Question

a. Factor $$2 x^{2}-5 x-3$$b. Use the factorization in part (a) to factor$$2(y+1)^{2}-5(y+1)-3$$Then simplify each factor.

Answer

**step1** Understanding the Problem

The problem asks us to perform two tasks:
a. Factor the quadratic expression $$2x^2 - 5x - 3$$.
b. Use the factorization from part (a) to factor the expression $$2(y+1)^2 - 5(y+1) - 3$$ and then simplify each resulting factor.

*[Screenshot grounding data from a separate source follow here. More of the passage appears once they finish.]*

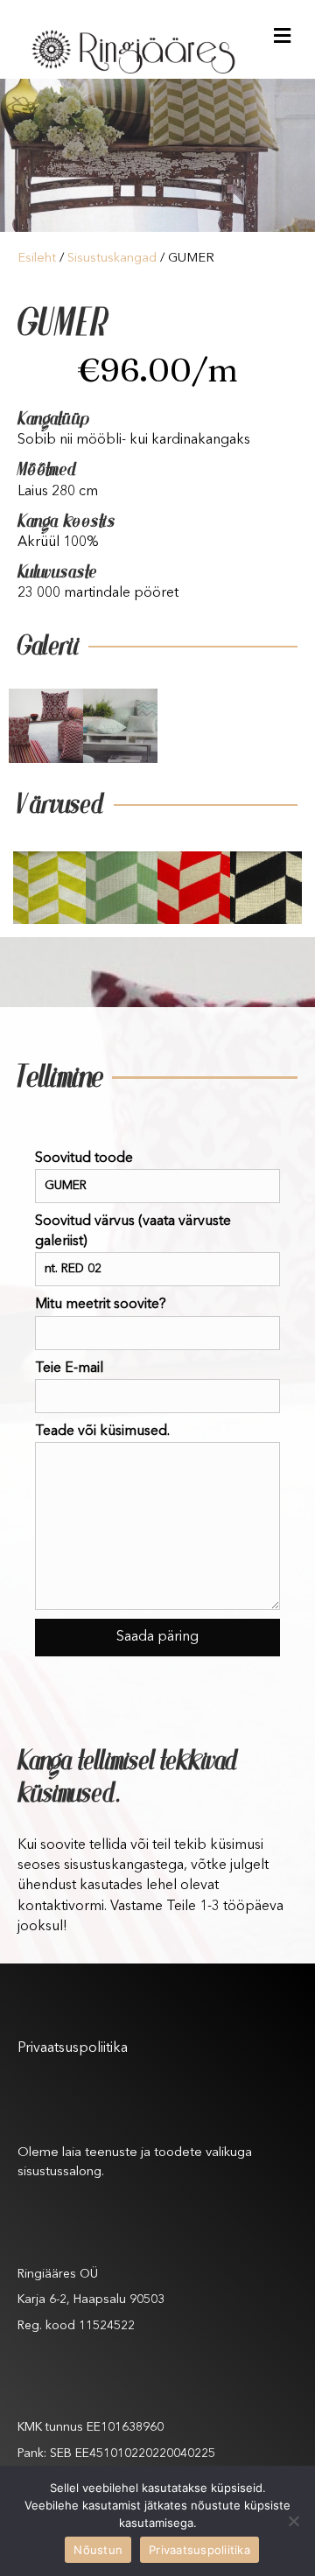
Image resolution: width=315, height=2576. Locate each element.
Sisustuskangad (112, 258)
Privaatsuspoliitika (73, 2048)
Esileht (37, 258)
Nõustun (98, 2550)
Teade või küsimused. (102, 1431)
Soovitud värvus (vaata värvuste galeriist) (133, 1231)
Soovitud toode (84, 1159)
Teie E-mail (69, 1369)
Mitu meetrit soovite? (100, 1305)
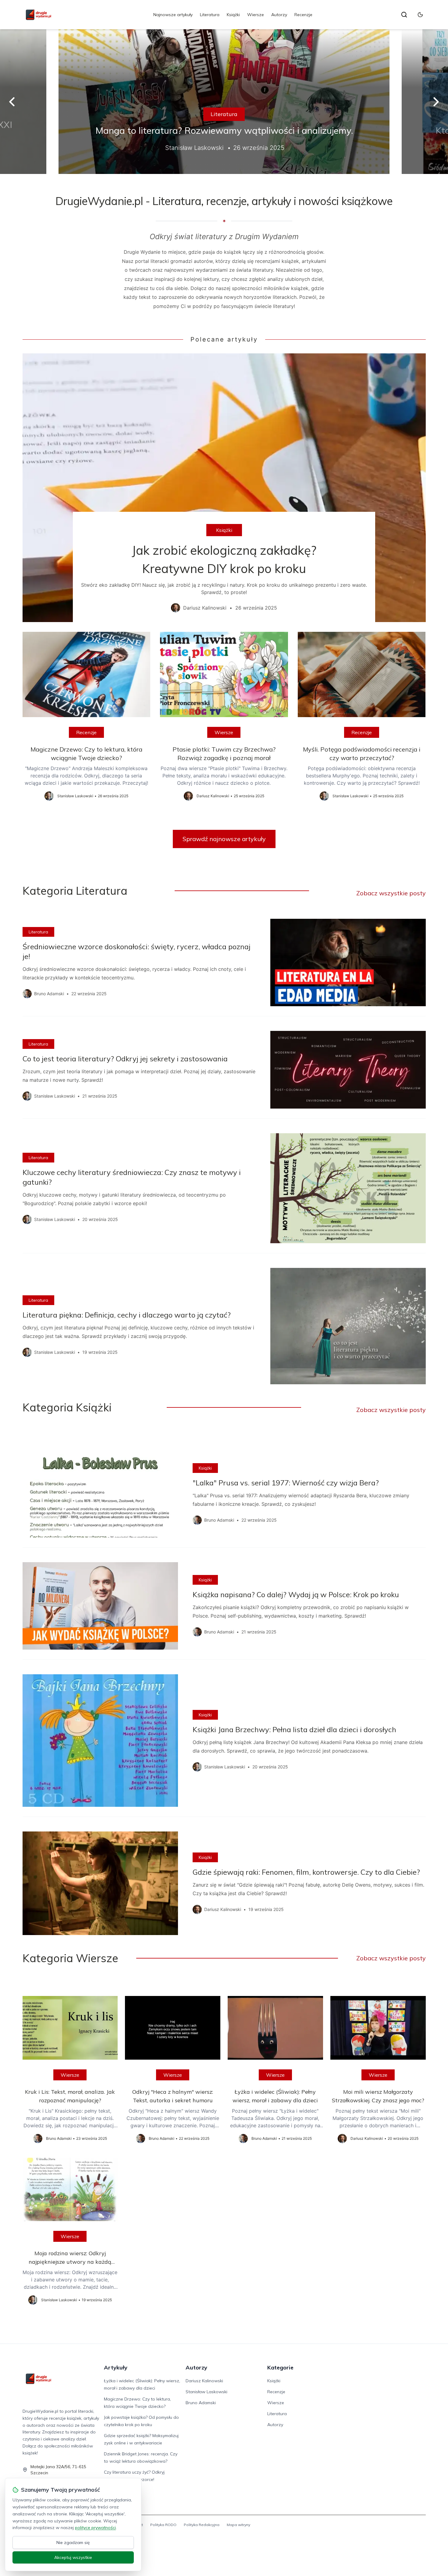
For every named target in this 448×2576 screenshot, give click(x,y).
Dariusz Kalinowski (204, 2380)
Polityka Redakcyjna (201, 2524)
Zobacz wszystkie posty (391, 893)
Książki (233, 14)
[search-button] (404, 14)
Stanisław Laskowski (206, 2391)
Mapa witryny (238, 2524)
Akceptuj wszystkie (73, 2557)
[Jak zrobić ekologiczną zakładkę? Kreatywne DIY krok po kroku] (224, 487)
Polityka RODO (163, 2524)
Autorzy (279, 14)
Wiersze (255, 14)
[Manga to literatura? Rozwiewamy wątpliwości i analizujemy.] (224, 101)
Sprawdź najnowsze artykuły (224, 839)
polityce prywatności (95, 2527)
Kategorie (280, 2367)
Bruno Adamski (201, 2402)
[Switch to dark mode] (420, 14)
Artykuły (115, 2367)
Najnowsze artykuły (173, 14)
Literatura (209, 14)
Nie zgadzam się (73, 2542)
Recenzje (303, 14)
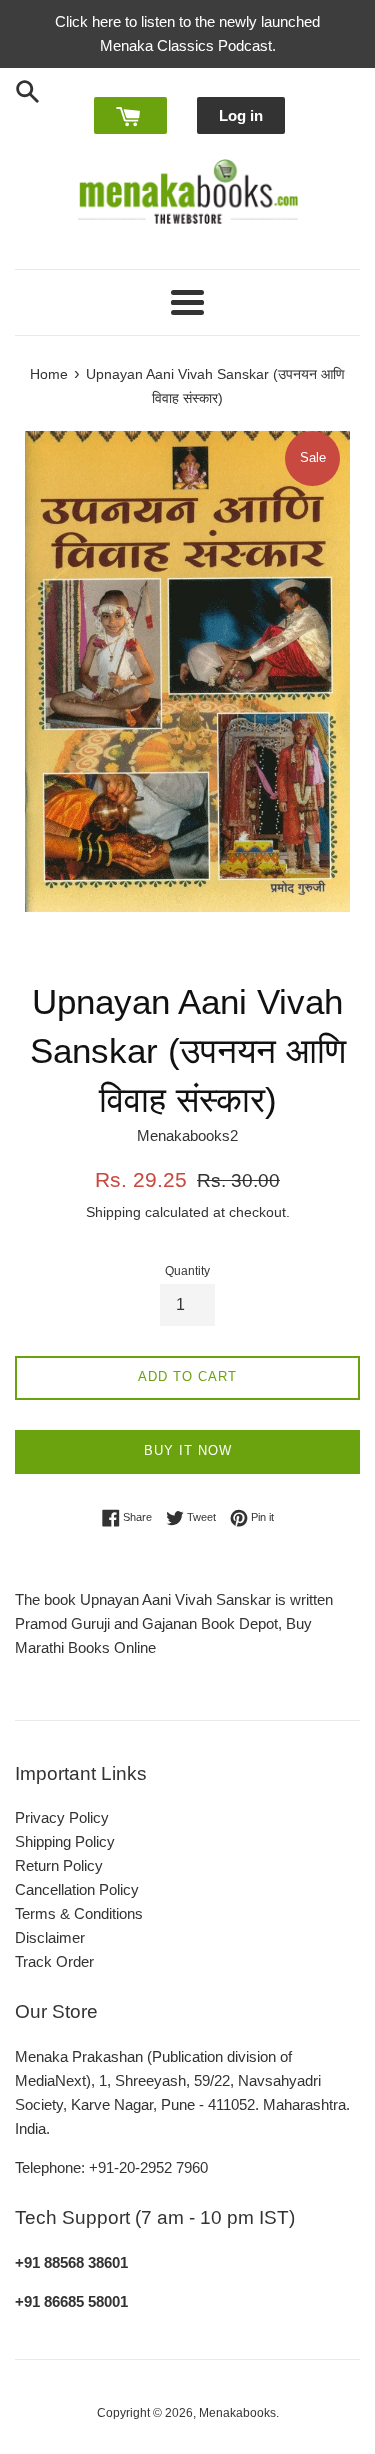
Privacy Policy (62, 1817)
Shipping (113, 1212)
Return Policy (59, 1865)
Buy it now (188, 1450)
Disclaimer (50, 1937)
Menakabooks (237, 2413)
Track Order (54, 1961)
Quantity (187, 1271)
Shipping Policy (65, 1841)
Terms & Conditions (79, 1913)
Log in (241, 115)
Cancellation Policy (77, 1889)
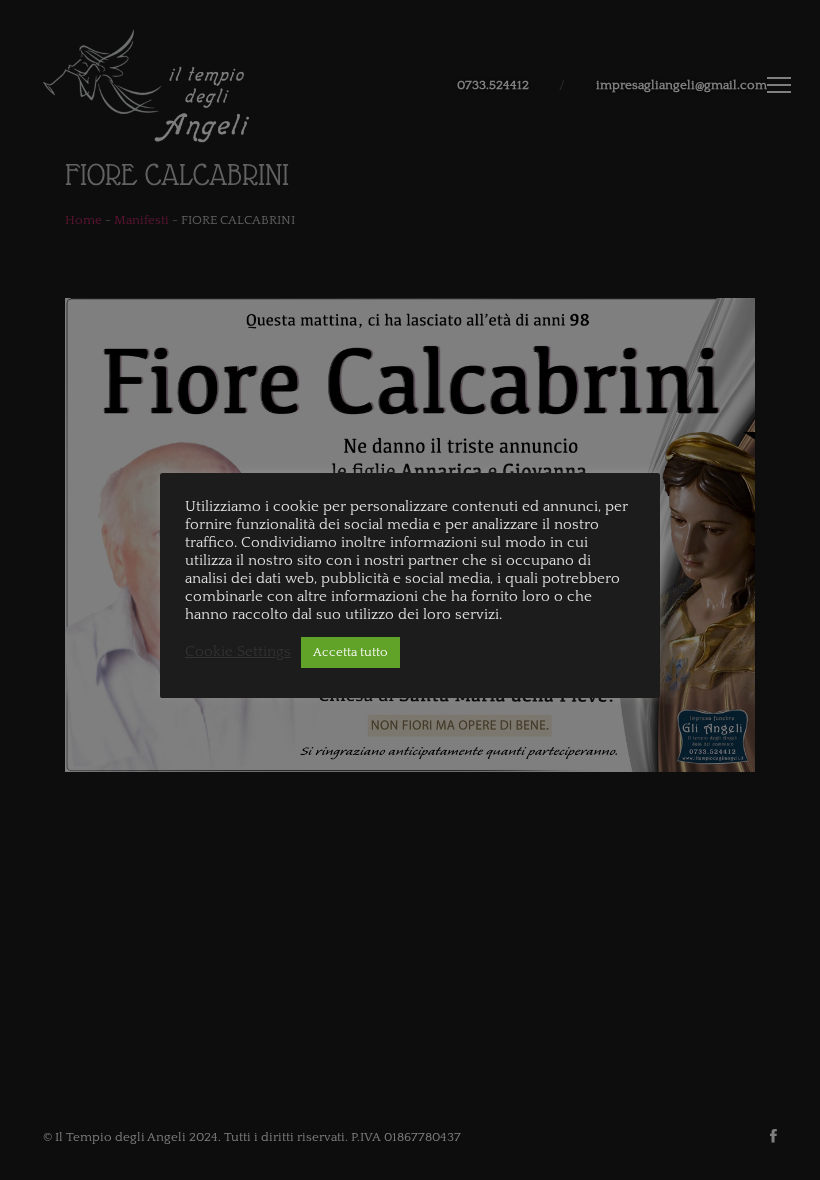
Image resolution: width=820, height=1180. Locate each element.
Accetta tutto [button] (350, 652)
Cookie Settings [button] (238, 652)
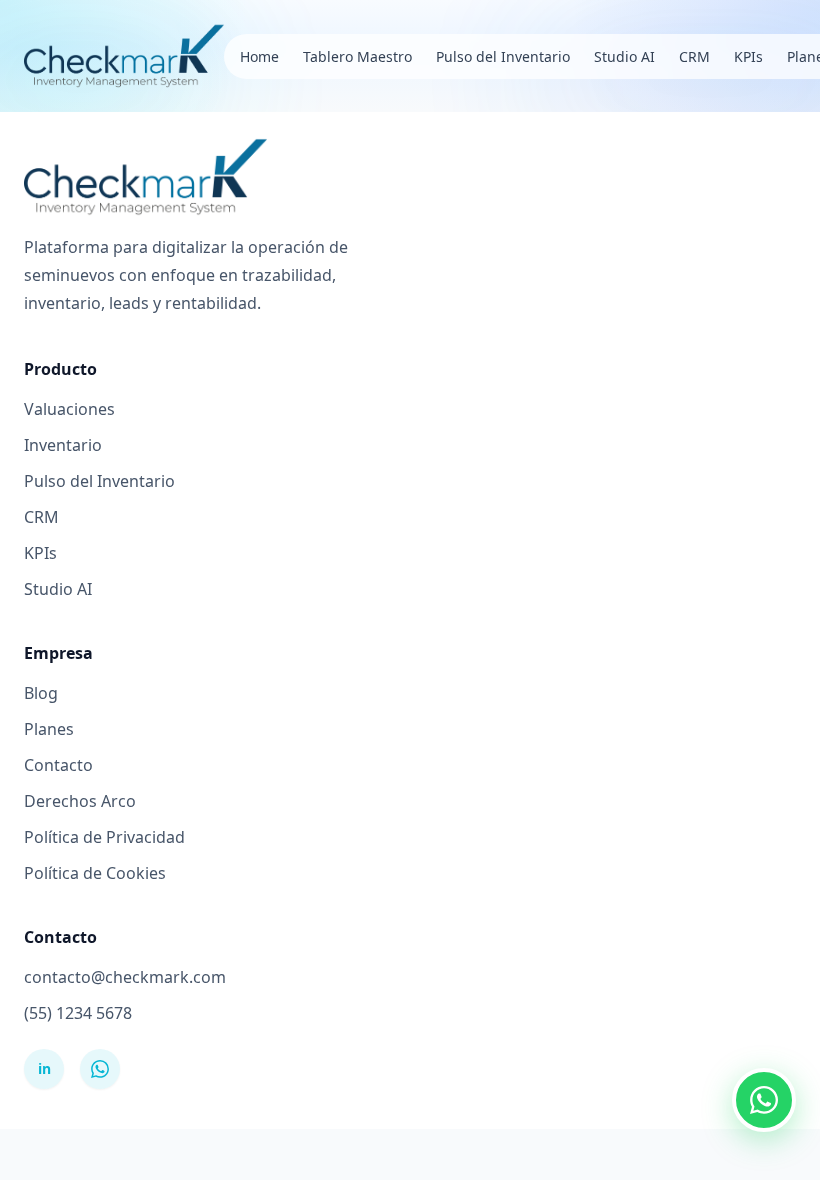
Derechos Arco (80, 801)
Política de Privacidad (104, 837)
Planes (49, 729)
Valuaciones (69, 409)
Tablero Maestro (357, 56)
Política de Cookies (95, 873)
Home (259, 56)
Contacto (58, 765)
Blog (41, 693)
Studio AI (624, 56)
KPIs (748, 56)
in (44, 1068)
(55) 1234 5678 (78, 1013)
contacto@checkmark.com (125, 977)
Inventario (63, 445)
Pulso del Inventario (503, 56)
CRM (694, 56)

**step2** Factoring the expression in part a: Identifying coefficients

For the quadratic expression $$2x^2 - 5x - 3$$, which is in the general form $$ax^2 + bx + c$$, we identify the coefficients:
$$a = 2$$
$$b = -5$$
$$c = -3$$
To factor this trinomial, we look for two numbers that multiply to $$a \times c$$ and add up to $$b$$.
The product $$a \times c = 2 \times (-3) = -6$$.
The sum $$b = -5$$.

**step3** Factoring the expression in part a: Finding the two numbers

We need to find two numbers whose product is -6 and whose sum is -5.
Let's list pairs of factors of -6 and check their sums:
- Factors (1, -6): Sum = $$1 + (-6) = -5$$
- Factors (2, -3): Sum = $$2 + (-3) = -1$$
- Factors (-1, 6): Sum = $$-1 + 6 = 5$$
- Factors (-2, 3): Sum = $$-2 + 3 = 1$$
The pair of numbers that satisfies both conditions (product is -6 and sum is -5) is 1 and -6.

**step4** Factoring the expression in part a: Rewriting the middle term and grouping

Now we rewrite the middle term, $$-5x$$, using the two numbers we found (1 and -6). We replace $$-5x$$ with $$+1x - 6x$$.
So, the expression becomes:
$$2x^2 + 1x - 6x - 3$$
Next, we group the terms:
$$(2x^2 + 1x) + (-6x - 3)$$

**step5** Factoring the expression in part a: Factoring out common factors

Factor out the greatest common factor (GCF) from each group:
From the first group, $$2x^2 + 1x$$, the GCF is $$x$$. Factoring it out gives $$x(2x + 1)$$.
From the second group, $$-6x - 3$$, the GCF is $$-3$$. Factoring it out gives $$-3(2x + 1)$$.
So, the expression is now:
$$x(2x + 1) - 3(2x + 1)$$
Notice that $$(2x + 1)$$ is a common factor to both terms. We factor out $$(2x + 1)$$:
$$(2x + 1)(x - 3)$$
Thus, the factorization of $$2x^2 - 5x - 3$$ is $$(2x + 1)(x - 3)$$.

**step6** Factoring the expression in part b: Recognizing the pattern

For part b, we need to factor the expression $$2(y+1)^2 - 5(y+1) - 3$$.
We can observe that this expression has the exact same structure as the expression in part a, $$2x^2 - 5x - 3$$, but with $$(y+1)$$ taking the place of $$x$$.
If we let a temporary variable $$A = (y+1)$$, then the expression becomes $$2A^2 - 5A - 3$$.

**step7** Factoring the expression in part b: Applying the previous factorization

From part a, we know that $$2x^2 - 5x - 3$$ factors into $$(2x + 1)(x - 3)$$.
Therefore, by analogy, $$2A^2 - 5A - 3$$ will factor into $$(2A + 1)(A - 3)$$.

**step8** Factoring the expression in part b: Substituting back and simplifying

Now, we substitute $$A = (y+1)$$ back into the factored form $$(2A + 1)(A - 3)$$.
This gives us:
$$(2(y+1) + 1)((y+1) - 3)$$
Finally, we simplify each factor:
The first factor: $$2(y+1) + 1 = 2y + 2 + 1 = 2y + 3$$
The second factor: $$(y+1) - 3 = y + 1 - 3 = y - 2$$
So, the factorization of $$2(y+1)^2 - 5(y+1) - 3$$ is $$(2y + 3)(y - 2)$$.